## Records provided
════
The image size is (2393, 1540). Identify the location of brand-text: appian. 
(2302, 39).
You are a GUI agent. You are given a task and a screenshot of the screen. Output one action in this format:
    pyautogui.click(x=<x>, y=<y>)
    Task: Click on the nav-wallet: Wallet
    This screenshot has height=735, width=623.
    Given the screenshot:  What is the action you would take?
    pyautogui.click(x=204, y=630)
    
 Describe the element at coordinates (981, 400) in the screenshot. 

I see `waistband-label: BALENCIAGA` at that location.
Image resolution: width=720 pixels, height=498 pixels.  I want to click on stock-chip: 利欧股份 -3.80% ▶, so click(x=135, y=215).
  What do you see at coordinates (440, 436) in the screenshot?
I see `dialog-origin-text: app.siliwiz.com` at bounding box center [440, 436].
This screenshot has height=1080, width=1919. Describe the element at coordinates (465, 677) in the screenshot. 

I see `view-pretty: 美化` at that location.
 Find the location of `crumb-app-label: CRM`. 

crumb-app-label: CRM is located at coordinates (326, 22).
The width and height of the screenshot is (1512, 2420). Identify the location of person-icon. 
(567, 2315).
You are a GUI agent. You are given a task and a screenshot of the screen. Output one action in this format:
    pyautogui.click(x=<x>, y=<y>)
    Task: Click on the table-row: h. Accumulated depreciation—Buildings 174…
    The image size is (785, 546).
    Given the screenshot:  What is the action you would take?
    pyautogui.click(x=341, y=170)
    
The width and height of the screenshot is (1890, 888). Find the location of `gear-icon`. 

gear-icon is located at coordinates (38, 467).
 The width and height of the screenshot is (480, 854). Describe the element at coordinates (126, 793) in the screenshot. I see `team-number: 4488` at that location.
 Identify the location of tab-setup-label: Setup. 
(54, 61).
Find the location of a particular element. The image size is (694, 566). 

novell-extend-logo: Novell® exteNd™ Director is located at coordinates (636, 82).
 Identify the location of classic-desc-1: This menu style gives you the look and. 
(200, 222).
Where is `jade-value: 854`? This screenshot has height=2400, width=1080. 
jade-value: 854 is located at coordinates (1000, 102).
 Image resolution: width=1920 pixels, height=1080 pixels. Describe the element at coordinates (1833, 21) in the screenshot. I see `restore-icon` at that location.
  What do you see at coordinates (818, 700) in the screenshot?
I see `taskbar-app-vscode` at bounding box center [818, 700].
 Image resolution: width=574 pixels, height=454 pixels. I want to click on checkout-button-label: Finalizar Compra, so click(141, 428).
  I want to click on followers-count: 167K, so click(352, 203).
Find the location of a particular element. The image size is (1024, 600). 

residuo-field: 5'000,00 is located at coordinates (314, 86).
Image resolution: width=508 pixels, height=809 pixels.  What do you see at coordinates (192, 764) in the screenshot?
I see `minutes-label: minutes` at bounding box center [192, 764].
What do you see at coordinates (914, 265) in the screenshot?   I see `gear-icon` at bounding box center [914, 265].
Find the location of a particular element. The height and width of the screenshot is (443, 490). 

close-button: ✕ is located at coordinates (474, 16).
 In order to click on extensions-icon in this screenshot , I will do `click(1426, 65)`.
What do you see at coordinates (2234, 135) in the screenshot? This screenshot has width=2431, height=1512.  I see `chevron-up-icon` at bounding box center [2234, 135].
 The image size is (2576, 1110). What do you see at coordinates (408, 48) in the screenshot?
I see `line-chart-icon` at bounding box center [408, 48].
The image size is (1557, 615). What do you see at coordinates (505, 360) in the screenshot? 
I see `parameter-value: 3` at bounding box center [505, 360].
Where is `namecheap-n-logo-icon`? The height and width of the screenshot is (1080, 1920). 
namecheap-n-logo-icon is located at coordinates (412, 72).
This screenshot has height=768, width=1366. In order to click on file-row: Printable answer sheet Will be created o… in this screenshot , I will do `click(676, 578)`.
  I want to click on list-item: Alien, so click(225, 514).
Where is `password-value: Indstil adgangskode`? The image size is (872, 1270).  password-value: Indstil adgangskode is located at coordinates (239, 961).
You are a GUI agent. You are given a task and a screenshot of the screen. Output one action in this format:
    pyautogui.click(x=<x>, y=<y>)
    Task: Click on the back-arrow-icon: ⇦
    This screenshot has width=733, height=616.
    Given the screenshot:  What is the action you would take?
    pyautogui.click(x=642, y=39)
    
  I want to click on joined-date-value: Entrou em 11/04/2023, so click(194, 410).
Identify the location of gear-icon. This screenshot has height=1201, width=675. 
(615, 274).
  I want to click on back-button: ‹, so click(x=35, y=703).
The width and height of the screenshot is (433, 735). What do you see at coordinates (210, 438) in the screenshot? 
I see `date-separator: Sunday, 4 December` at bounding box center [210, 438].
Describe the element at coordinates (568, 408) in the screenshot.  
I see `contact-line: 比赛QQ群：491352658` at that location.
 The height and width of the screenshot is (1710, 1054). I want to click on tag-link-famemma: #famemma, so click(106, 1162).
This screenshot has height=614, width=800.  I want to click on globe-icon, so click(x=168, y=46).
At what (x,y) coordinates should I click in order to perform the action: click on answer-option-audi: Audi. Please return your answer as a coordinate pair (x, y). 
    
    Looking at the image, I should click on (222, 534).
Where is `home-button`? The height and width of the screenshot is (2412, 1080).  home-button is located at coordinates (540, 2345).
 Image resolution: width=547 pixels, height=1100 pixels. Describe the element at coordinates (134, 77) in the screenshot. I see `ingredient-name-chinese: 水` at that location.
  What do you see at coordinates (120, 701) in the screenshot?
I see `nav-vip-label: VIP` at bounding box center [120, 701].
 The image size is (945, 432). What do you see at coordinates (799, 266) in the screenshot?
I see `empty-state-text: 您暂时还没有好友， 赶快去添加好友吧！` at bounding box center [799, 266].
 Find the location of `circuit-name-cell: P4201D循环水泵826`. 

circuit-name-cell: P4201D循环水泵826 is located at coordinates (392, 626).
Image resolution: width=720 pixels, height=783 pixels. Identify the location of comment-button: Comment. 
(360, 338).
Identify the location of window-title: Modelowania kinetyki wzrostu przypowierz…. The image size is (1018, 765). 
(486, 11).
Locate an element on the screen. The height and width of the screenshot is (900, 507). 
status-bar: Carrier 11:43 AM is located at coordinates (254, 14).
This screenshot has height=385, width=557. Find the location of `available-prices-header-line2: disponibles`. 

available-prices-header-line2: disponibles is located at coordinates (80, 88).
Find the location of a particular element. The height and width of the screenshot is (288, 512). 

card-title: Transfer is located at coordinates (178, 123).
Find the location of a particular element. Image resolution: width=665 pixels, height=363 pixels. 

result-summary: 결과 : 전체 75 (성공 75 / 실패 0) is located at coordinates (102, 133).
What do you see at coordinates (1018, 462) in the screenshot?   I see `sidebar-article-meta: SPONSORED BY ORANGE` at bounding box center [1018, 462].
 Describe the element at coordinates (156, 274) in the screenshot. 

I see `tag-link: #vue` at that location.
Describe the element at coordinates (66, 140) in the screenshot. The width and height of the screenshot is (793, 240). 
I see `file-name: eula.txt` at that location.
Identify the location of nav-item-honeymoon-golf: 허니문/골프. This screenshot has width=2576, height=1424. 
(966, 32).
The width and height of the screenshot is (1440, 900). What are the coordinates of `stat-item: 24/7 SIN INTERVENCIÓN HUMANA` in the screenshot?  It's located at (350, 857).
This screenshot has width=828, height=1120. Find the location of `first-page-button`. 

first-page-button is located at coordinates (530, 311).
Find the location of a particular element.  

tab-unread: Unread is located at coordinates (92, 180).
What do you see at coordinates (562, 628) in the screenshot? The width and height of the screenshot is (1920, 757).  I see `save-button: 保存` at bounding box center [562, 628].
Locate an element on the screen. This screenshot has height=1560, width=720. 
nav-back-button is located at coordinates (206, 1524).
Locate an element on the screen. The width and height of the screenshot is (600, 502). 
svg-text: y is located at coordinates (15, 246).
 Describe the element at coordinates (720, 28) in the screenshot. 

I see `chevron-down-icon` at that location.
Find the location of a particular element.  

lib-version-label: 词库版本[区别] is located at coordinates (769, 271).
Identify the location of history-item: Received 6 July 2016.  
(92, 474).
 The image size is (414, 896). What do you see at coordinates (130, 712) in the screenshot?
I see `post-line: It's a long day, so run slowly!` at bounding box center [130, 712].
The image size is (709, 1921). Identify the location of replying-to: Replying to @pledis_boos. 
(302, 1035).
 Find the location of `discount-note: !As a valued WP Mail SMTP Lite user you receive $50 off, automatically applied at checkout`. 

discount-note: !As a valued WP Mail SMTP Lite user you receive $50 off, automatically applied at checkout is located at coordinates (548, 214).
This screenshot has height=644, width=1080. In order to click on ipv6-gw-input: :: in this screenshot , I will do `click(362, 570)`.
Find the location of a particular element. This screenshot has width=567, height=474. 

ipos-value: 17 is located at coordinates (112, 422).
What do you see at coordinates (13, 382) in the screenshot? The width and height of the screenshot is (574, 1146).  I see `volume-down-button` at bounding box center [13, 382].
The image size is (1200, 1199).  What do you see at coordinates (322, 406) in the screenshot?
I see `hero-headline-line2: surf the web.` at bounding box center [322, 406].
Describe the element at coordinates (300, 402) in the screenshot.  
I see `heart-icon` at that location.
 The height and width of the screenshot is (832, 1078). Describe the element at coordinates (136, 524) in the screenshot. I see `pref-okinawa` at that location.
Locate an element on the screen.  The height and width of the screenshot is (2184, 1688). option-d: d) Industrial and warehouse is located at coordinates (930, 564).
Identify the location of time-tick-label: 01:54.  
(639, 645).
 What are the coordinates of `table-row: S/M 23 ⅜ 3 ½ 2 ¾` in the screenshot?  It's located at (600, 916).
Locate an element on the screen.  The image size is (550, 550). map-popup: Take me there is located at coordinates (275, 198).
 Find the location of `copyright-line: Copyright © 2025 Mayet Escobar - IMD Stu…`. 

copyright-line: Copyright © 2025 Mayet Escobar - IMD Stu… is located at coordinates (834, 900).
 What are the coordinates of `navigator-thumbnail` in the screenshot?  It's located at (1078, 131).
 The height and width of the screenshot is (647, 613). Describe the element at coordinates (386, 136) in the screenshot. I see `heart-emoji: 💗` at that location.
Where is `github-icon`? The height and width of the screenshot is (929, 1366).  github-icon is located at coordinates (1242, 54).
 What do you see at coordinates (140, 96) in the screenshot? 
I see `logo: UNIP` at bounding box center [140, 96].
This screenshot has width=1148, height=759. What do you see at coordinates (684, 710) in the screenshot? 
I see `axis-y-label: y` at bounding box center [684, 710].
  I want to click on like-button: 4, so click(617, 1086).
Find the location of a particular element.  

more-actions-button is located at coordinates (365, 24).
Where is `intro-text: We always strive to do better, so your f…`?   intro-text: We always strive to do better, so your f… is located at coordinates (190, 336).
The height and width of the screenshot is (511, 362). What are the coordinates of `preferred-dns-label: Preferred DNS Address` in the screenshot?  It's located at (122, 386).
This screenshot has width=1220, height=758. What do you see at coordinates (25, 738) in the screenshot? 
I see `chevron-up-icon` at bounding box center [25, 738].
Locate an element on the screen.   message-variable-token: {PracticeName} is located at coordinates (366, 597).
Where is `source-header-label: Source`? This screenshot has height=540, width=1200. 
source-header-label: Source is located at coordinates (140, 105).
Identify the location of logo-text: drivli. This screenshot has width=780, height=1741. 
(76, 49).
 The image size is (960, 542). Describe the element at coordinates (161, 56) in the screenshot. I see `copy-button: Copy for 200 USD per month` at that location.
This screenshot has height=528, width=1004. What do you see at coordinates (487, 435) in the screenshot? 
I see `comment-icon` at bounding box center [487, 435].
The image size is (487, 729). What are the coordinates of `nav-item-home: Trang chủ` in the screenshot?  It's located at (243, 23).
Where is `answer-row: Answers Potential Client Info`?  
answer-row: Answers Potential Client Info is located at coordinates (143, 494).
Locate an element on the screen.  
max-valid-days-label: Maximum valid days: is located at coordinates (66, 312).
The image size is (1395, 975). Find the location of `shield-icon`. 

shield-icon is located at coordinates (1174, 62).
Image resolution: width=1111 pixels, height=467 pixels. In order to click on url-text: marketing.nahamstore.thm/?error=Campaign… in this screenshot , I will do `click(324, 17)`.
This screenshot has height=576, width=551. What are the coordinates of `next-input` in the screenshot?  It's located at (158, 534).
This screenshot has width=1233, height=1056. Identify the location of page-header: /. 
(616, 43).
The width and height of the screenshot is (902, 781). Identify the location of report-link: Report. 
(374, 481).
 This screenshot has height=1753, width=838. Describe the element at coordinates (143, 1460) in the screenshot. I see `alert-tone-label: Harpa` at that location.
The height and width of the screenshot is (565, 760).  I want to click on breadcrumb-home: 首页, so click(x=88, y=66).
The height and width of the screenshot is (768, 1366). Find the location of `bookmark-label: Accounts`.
════
## Instruction
Copy out the rows above verbatim, starting at the line that contains "Find the location of a particular element. Image" and ending at the line that contains "svg-text: y is", with both of those lines included.

## Finished exercise
Find the location of a particular element. Image resolution: width=665 pixels, height=363 pixels. 

result-summary: 결과 : 전체 75 (성공 75 / 실패 0) is located at coordinates (102, 133).
What do you see at coordinates (1018, 462) in the screenshot?   I see `sidebar-article-meta: SPONSORED BY ORANGE` at bounding box center [1018, 462].
 Describe the element at coordinates (156, 274) in the screenshot. 

I see `tag-link: #vue` at that location.
Describe the element at coordinates (66, 140) in the screenshot. The width and height of the screenshot is (793, 240). 
I see `file-name: eula.txt` at that location.
Identify the location of nav-item-honeymoon-golf: 허니문/골프. This screenshot has width=2576, height=1424. 
(966, 32).
The width and height of the screenshot is (1440, 900). What are the coordinates of `stat-item: 24/7 SIN INTERVENCIÓN HUMANA` in the screenshot?  It's located at (350, 857).
This screenshot has width=828, height=1120. Find the location of `first-page-button`. 

first-page-button is located at coordinates (530, 311).
Find the location of a particular element.  

tab-unread: Unread is located at coordinates (92, 180).
What do you see at coordinates (562, 628) in the screenshot? The width and height of the screenshot is (1920, 757).  I see `save-button: 保存` at bounding box center [562, 628].
Locate an element on the screen. This screenshot has height=1560, width=720. 
nav-back-button is located at coordinates (206, 1524).
Locate an element on the screen. The width and height of the screenshot is (600, 502). 
svg-text: y is located at coordinates (15, 246).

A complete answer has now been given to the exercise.